【第六章: 初めてのデート】

週末の土曜日。初めての正式なデートの日。

待ち合わせは、街の小さな公園。健は少し早めに着いて、ベンチで待っていた。普段の制服ではなく、白いシャツにデニムというシンプルな服装。でも、目つきが鋭いせいで、通りすがりの人が少し遠巻きに見てしまう。健はため息をつきながらスマホをいじる。

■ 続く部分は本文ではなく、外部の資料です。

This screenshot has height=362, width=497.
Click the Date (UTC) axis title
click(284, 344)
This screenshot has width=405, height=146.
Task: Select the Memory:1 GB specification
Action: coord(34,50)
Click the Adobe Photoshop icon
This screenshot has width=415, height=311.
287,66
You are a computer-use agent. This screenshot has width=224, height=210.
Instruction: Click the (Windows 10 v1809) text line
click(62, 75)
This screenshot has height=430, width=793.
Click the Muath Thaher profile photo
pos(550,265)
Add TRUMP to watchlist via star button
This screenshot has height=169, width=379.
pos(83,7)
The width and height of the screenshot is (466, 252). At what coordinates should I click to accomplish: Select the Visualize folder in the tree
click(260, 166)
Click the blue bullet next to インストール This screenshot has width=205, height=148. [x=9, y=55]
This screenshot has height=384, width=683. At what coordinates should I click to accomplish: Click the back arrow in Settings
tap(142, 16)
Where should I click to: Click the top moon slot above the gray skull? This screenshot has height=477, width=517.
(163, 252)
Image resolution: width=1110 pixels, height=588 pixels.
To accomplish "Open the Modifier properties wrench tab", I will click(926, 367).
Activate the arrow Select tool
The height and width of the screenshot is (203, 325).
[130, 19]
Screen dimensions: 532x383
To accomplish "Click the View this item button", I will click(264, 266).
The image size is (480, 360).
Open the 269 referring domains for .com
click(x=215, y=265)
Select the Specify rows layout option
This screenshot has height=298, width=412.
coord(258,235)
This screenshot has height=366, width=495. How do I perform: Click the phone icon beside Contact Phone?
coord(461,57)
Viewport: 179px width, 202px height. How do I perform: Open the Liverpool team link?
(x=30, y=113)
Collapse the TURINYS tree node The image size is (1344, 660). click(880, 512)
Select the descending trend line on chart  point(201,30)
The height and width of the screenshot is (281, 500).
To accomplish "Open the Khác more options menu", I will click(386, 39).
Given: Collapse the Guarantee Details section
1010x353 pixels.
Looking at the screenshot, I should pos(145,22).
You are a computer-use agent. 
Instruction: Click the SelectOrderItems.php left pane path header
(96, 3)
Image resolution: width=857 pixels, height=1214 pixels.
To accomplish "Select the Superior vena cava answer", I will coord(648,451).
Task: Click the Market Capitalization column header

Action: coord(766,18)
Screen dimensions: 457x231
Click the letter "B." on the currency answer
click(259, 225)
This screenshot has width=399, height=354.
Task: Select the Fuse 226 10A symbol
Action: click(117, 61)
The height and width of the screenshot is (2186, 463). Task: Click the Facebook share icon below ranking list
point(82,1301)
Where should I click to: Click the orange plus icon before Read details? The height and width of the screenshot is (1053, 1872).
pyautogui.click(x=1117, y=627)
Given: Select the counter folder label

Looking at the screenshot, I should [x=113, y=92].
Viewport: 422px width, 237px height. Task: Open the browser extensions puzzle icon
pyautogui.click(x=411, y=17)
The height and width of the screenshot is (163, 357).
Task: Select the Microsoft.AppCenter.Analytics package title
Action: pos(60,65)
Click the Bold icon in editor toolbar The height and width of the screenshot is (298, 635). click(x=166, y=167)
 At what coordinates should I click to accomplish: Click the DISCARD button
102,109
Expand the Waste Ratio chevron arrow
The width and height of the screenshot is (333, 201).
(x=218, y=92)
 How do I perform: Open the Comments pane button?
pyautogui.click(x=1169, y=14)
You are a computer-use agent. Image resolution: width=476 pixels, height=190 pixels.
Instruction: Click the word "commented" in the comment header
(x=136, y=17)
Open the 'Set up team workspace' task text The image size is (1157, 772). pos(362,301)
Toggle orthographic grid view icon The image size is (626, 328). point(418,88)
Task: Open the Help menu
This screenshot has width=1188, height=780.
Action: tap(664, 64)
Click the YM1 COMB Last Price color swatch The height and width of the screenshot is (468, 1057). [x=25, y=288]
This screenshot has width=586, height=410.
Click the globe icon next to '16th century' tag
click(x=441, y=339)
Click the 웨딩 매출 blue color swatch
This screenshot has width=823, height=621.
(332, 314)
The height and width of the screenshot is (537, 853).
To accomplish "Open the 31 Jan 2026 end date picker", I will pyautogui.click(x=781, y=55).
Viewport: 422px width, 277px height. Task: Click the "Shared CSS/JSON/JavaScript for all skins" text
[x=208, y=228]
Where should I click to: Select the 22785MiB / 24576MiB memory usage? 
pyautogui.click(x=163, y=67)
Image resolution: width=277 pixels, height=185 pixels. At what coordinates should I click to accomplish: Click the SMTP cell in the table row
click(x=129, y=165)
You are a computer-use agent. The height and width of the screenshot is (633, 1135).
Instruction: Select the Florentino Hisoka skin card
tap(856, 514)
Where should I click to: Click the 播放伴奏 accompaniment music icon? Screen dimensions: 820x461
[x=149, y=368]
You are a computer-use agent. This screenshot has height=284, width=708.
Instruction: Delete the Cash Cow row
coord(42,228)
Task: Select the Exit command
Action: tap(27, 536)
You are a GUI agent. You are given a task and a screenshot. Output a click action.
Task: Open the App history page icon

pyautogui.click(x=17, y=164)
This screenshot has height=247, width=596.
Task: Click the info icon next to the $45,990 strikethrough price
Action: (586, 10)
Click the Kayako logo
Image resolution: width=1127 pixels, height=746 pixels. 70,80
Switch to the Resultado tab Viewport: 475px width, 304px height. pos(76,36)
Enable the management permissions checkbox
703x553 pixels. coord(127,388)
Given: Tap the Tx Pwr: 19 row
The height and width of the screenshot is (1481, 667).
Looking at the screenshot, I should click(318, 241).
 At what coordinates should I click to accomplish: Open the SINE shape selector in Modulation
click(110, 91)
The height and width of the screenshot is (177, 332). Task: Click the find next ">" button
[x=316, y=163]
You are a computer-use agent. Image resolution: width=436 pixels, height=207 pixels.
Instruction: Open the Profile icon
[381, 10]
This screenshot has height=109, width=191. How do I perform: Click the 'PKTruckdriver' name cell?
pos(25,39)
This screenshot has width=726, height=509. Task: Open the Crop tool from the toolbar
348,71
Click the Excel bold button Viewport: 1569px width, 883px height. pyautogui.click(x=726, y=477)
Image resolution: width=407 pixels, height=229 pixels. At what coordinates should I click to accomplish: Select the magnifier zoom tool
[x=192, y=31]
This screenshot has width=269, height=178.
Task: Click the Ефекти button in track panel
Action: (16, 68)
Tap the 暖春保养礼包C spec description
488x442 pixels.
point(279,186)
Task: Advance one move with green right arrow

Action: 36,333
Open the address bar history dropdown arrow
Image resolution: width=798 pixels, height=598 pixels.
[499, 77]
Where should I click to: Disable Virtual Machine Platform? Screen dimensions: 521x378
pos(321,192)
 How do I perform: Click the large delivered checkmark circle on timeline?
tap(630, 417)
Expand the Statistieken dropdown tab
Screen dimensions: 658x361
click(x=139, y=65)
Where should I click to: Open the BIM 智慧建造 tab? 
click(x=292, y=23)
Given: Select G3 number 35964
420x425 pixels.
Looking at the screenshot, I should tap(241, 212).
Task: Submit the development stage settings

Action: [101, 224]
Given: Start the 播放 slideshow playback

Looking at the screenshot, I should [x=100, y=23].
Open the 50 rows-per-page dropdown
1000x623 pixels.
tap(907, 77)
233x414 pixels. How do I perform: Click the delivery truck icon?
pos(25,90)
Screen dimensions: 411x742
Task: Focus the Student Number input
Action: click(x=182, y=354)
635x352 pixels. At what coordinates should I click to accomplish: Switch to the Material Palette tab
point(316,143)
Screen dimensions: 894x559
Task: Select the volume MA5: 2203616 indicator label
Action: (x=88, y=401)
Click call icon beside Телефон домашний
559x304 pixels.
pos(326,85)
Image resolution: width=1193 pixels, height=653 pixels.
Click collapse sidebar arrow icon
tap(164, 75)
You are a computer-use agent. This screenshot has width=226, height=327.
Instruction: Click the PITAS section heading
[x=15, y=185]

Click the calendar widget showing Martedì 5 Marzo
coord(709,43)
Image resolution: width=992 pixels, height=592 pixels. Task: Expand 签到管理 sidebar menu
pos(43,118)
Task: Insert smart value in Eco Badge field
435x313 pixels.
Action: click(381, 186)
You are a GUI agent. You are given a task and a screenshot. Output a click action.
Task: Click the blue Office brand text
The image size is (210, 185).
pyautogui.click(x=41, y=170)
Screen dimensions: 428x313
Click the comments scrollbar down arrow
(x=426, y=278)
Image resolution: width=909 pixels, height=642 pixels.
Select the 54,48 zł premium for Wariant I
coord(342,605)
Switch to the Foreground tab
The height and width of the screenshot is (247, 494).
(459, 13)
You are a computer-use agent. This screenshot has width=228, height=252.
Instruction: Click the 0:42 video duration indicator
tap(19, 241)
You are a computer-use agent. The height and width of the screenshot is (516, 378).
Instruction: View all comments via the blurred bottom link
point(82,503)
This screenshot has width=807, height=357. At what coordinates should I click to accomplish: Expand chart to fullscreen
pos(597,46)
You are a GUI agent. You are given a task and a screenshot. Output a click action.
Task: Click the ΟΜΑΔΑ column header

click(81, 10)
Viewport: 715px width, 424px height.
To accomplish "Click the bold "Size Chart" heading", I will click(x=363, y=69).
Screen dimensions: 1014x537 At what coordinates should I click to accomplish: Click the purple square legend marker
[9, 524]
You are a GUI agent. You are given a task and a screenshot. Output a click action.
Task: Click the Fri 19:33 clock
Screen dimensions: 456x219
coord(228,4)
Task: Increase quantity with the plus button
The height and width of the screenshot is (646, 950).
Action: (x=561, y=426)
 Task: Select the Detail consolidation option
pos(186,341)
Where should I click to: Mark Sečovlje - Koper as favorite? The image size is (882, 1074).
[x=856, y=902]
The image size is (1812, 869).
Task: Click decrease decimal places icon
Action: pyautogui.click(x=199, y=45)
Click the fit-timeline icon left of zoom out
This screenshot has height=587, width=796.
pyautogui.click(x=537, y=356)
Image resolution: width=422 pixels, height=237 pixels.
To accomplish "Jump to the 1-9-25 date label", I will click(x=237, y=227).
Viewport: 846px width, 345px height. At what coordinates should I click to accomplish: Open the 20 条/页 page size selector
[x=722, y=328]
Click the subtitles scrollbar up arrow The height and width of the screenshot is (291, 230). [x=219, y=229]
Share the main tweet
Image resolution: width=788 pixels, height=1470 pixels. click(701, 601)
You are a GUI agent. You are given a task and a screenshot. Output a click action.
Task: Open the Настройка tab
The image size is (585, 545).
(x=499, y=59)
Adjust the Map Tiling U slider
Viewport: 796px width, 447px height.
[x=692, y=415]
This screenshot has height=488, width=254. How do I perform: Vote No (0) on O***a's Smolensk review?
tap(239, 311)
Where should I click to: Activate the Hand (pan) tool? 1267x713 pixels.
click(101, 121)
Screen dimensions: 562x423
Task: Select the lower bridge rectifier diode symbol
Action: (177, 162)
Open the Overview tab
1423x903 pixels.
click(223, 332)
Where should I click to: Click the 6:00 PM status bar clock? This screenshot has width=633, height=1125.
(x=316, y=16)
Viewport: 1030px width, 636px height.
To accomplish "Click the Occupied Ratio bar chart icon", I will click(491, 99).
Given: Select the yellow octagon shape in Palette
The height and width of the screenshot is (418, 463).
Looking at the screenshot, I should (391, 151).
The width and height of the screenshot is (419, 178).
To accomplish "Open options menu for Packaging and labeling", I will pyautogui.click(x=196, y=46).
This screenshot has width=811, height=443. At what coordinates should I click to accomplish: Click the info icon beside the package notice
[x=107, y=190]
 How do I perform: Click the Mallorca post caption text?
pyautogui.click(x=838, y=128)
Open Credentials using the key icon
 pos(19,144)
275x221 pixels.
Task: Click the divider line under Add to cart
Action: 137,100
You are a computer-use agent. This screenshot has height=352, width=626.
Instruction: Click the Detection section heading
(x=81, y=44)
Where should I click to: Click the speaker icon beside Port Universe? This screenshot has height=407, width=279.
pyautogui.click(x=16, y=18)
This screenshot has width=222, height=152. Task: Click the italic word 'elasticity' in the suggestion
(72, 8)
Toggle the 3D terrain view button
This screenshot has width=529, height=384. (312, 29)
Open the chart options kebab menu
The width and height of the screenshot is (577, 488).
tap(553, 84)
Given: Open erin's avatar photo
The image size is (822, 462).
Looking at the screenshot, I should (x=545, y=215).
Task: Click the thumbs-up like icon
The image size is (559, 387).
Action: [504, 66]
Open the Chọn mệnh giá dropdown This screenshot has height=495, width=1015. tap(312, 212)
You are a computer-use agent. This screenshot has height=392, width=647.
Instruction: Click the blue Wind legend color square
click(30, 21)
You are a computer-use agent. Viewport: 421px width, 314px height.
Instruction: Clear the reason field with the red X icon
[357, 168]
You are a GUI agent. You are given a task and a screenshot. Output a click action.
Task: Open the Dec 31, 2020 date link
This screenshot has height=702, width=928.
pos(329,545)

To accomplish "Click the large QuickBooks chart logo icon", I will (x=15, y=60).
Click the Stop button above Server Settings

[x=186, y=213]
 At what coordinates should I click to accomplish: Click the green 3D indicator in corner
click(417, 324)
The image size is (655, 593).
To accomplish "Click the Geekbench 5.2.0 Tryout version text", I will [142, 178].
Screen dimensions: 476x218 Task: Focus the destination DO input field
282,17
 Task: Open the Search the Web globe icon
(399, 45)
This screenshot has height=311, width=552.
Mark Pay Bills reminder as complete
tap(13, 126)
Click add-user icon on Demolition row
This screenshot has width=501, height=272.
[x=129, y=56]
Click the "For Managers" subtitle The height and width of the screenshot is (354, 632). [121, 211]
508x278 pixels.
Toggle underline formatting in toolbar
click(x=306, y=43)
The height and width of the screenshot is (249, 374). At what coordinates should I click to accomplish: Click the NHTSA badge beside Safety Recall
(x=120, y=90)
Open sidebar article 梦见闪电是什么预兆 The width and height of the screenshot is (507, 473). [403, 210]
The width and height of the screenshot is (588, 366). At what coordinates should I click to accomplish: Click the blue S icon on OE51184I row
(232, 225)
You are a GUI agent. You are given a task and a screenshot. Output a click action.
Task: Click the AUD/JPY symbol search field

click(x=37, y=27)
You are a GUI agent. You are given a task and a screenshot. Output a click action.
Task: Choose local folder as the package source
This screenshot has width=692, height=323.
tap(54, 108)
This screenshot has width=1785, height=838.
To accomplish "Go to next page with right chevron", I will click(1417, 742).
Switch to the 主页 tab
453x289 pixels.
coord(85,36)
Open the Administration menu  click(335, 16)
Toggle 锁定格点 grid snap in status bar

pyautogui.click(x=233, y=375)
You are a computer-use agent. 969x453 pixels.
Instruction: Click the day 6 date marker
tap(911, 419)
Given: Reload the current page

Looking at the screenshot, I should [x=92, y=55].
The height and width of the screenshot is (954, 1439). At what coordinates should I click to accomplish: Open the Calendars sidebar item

そこへ、あかりがやってきた。淡いピンクのワンピースに、髪を下ろして、少しだけメイクをしている。いつもポニーテールのあかりが、こんなに可愛らしい姿だと、健は一瞬言葉を失う。

「……あかり、めっちゃ可愛い」

素直に呟くと、あかりの顔が真っ赤になる。

「そ、そんな……健くんこそ、制服以外初めて見たけど、かっこいいよ」

二人は照れながら手を繋ぎ、まずは映画館へ。恋愛映画を選んだが、健は最初少し気恥ずかしがっていた。でも、物語が進むにつれて、自然とあかりの肩に手を回す。暗い館内で、あかりが健の胸にそっと寄りかかる。映画が終わった後、外に出るとあかりが言った。

「最後、泣いちゃった……」

健はハンカチを差し出しながら、優しく笑う。

「俺も、ちょっとウルっときたよ。あかりと一緒に観れてよかった」

その後はカフェへ。窓際の席で、ケーキをシェアしながら他愛もない話をする。

「健くん、将来何になりたいの?」

あかりの質問に、健は少し考えて答える。

「うーん、決めてないけど……人を助けられる仕事がいいかな。警察とか、消防とか」

あかりの目が輝く。

「似合うよ。健くんは絶対正義の味方だもん。私、応援する」

健は照れ隠しに、あかりのフォークで取ったケーキを「あーん」と口元に運ぶ。

「え、ちょっ……!」

あかりが慌てて食べる姿を見て、健は幸せそうに笑う。

夕方、公園に戻ってベンチに座る。夕陽が二人の影を長く伸ばす。

「あかり」

健が少し真剣な声で呼ぶ。あかりが顔を上げる。

「付き合ってくれて、ありがとう。俺、目つき悪いし、誤解されやすいし……あかりみたいな子が相手してくれるなんて、夢みたいだ」

あかりは健の手をぎゅっと握る。

「私こそ。健くんの優しさ、本当の健くんを知れて幸せだよ。これからも、ずっと一緒にいようね」

健はそっとあかりを抱き寄せ、初めてのキスをする。柔らかくて、甘い時間。公園の風が、二人の髪を優しく揺らした。